Swap "heading" for "title" in the lines from the line with "Task: Open the Fréquence filter dropdown" to the line with "click(44, 89)", and reproduce only those lines, leaving everything else unchanged.

▽

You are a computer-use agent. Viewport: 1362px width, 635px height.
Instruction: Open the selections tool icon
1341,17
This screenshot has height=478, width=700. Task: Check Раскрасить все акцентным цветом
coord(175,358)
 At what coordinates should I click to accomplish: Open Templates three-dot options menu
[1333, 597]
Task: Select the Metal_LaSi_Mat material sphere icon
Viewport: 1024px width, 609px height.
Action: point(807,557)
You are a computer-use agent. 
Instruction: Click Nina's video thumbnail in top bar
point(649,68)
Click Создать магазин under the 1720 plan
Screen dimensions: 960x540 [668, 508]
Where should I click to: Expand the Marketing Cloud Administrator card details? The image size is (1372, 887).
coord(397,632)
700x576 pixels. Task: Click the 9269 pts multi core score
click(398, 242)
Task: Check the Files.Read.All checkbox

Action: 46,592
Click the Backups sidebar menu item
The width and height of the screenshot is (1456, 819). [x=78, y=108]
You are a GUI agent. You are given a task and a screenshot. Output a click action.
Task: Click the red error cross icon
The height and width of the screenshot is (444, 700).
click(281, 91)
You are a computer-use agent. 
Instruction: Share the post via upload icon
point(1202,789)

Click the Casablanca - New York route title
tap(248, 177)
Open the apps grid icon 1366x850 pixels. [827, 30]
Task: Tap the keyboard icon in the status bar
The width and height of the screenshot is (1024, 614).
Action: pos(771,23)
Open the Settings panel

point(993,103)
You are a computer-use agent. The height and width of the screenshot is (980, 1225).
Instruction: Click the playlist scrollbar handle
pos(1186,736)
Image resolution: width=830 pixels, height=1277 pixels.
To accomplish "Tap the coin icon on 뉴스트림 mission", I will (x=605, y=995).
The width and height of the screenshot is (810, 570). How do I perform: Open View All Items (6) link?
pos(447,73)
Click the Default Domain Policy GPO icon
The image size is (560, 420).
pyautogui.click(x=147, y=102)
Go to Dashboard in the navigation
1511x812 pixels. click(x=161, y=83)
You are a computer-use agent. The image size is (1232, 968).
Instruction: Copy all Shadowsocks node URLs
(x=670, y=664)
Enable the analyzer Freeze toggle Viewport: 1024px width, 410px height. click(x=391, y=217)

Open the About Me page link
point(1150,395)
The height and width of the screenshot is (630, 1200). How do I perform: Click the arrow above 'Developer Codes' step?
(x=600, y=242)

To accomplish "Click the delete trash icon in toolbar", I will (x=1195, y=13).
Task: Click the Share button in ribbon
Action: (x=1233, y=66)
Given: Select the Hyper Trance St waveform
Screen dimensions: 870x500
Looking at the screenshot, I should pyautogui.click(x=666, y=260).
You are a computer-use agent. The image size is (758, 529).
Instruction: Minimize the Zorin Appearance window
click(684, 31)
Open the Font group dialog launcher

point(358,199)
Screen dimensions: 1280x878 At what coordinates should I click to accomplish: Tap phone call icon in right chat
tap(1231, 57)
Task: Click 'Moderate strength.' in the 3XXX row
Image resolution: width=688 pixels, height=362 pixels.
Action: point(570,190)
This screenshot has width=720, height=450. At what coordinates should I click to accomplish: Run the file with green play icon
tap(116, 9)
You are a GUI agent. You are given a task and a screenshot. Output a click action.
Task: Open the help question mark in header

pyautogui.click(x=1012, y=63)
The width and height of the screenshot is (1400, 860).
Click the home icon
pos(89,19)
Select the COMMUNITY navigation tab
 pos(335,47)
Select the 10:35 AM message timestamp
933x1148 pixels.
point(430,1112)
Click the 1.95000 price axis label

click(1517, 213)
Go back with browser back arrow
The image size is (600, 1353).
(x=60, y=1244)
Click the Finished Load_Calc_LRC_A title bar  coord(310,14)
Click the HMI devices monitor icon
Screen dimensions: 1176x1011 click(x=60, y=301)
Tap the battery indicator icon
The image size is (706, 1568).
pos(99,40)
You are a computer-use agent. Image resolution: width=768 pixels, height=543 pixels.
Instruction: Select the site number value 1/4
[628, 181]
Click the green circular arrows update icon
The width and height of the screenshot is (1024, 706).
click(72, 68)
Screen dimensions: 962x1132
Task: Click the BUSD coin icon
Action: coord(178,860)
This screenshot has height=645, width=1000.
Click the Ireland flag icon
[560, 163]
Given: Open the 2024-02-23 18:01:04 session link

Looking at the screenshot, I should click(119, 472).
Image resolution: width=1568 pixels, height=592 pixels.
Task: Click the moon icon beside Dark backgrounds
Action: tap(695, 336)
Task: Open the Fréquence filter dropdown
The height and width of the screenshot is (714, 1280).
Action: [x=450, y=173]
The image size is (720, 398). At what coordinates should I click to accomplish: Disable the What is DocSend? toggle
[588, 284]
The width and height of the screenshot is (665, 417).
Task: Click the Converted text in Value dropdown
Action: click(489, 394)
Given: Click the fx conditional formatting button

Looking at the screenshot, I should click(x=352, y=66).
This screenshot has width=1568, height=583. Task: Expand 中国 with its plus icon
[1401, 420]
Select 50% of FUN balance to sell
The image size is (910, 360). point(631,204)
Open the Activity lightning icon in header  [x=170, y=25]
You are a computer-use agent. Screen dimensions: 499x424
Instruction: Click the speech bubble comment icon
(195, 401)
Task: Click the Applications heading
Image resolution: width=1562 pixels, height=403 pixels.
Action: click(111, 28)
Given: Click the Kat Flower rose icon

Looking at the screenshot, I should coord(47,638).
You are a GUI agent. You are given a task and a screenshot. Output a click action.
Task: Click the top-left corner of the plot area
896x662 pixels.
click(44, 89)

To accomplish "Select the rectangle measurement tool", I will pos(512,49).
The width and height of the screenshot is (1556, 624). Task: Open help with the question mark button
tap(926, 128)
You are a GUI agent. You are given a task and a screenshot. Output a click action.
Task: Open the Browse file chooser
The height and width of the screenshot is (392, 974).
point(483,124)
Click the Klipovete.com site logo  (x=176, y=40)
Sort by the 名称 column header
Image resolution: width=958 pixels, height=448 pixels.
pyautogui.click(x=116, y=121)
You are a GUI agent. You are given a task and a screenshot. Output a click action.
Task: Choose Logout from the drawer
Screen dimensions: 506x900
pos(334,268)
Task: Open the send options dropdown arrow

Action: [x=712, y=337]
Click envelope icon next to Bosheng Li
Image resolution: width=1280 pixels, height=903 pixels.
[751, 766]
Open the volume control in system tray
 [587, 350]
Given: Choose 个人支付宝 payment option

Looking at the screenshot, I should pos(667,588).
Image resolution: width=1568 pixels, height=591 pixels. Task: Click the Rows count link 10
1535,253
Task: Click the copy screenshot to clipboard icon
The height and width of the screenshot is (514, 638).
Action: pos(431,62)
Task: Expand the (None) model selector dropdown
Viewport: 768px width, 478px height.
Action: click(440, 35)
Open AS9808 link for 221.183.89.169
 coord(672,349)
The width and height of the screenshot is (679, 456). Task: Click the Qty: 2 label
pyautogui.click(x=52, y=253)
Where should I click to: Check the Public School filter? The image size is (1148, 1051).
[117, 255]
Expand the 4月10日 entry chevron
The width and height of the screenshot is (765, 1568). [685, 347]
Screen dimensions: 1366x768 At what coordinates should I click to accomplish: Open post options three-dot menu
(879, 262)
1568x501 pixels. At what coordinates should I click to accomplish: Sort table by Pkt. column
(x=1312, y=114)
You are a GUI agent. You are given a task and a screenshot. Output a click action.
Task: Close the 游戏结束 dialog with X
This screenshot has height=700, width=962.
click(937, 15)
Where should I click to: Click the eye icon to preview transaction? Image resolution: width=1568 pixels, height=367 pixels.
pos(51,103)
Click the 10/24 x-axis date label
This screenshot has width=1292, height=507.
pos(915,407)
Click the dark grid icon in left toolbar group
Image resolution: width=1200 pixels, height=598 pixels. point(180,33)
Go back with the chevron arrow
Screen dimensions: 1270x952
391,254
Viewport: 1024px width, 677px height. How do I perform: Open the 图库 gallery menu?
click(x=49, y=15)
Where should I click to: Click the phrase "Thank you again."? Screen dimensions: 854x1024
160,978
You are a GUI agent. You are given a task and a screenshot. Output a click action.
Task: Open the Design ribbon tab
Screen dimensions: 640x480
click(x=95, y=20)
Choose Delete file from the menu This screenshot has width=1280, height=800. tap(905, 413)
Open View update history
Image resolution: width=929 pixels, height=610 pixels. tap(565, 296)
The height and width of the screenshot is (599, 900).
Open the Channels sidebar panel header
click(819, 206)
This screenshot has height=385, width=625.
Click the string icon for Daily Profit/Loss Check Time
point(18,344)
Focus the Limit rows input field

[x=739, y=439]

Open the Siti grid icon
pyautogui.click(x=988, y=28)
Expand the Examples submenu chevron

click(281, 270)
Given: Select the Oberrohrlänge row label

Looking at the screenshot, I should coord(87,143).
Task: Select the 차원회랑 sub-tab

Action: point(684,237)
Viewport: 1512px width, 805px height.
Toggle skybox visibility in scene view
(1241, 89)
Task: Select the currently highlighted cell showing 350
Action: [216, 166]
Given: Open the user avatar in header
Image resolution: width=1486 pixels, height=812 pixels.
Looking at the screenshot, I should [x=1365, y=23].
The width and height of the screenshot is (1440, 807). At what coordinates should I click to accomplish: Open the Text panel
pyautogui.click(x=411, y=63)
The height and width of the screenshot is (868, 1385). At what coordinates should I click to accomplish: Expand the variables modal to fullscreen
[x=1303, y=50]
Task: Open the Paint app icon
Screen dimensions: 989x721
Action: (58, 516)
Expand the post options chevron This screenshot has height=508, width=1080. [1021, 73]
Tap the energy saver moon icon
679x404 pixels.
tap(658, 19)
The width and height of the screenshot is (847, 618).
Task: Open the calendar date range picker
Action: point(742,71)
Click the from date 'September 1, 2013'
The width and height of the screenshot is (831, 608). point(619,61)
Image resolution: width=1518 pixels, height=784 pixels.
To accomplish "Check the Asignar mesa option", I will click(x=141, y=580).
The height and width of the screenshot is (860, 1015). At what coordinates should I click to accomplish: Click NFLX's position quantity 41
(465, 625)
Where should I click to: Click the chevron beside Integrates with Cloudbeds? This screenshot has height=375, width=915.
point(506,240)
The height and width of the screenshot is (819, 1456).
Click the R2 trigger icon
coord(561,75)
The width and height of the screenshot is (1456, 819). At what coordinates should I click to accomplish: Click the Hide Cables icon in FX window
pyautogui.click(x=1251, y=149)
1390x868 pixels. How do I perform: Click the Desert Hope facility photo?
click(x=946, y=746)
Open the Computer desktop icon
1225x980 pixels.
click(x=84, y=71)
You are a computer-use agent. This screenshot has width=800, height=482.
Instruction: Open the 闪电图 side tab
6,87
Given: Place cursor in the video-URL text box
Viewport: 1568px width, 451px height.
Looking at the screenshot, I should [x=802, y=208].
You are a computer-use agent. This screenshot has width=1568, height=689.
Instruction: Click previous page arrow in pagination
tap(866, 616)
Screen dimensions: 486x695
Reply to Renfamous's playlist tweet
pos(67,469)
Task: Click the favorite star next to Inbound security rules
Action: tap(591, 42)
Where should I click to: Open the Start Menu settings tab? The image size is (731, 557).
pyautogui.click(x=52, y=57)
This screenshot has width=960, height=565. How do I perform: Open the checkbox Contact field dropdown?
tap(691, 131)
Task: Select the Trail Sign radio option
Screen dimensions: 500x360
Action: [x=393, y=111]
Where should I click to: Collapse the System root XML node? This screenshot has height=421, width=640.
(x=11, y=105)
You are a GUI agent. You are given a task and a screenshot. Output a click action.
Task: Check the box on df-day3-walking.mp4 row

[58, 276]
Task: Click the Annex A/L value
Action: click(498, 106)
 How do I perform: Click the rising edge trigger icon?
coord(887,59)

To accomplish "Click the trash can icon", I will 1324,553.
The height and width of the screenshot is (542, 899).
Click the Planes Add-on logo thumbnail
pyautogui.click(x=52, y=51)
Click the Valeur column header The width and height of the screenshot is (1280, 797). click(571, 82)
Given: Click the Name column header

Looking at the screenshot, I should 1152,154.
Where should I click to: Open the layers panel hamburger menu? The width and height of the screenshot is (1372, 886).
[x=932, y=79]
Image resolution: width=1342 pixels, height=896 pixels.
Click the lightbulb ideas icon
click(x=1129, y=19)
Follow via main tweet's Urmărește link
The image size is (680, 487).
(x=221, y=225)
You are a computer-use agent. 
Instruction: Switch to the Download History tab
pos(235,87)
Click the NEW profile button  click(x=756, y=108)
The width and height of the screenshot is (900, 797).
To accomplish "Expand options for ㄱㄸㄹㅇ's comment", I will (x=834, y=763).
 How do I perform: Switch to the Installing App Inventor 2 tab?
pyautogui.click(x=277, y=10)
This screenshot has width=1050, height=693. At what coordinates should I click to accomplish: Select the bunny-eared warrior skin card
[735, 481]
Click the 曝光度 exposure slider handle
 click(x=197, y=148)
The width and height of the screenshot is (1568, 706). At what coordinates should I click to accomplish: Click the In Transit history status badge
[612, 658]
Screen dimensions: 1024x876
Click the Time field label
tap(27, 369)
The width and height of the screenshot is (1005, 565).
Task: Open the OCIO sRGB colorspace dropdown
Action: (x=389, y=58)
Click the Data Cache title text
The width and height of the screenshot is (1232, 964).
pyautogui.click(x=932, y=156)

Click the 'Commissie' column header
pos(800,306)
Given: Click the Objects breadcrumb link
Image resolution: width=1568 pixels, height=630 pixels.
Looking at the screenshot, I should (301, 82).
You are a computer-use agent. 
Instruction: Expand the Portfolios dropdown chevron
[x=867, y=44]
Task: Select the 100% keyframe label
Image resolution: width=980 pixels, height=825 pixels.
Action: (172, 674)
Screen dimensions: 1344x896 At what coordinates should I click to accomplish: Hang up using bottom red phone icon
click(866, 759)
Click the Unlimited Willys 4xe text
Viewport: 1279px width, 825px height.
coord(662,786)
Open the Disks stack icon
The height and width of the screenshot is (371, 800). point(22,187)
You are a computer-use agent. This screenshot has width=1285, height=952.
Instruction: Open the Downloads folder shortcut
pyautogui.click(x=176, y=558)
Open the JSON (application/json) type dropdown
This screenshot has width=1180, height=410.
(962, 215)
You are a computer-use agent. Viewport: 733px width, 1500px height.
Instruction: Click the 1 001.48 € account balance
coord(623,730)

△

_ANSWER TO THIS EXERCISE_.
Task: Open the Fréquence filter dropdown
The height and width of the screenshot is (714, 1280).
Action: [x=450, y=173]
The image size is (720, 398). At what coordinates should I click to accomplish: Disable the What is DocSend? toggle
[588, 284]
The width and height of the screenshot is (665, 417).
Task: Click the Converted text in Value dropdown
Action: click(489, 394)
Given: Click the fx conditional formatting button

Looking at the screenshot, I should click(x=352, y=66).
This screenshot has width=1568, height=583. Task: Expand 中国 with its plus icon
[1401, 420]
Select 50% of FUN balance to sell
The image size is (910, 360). point(631,204)
Open the Activity lightning icon in header  [x=170, y=25]
You are a computer-use agent. Screen dimensions: 499x424
Instruction: Click the speech bubble comment icon
(195, 401)
Task: Click the Applications title
Image resolution: width=1562 pixels, height=403 pixels.
Action: click(111, 28)
Given: Click the Kat Flower rose icon

Looking at the screenshot, I should coord(47,638).
You are a GUI agent. You are given a task and a screenshot. Output a click action.
Task: Click the top-left corner of the plot area
896x662 pixels.
click(44, 89)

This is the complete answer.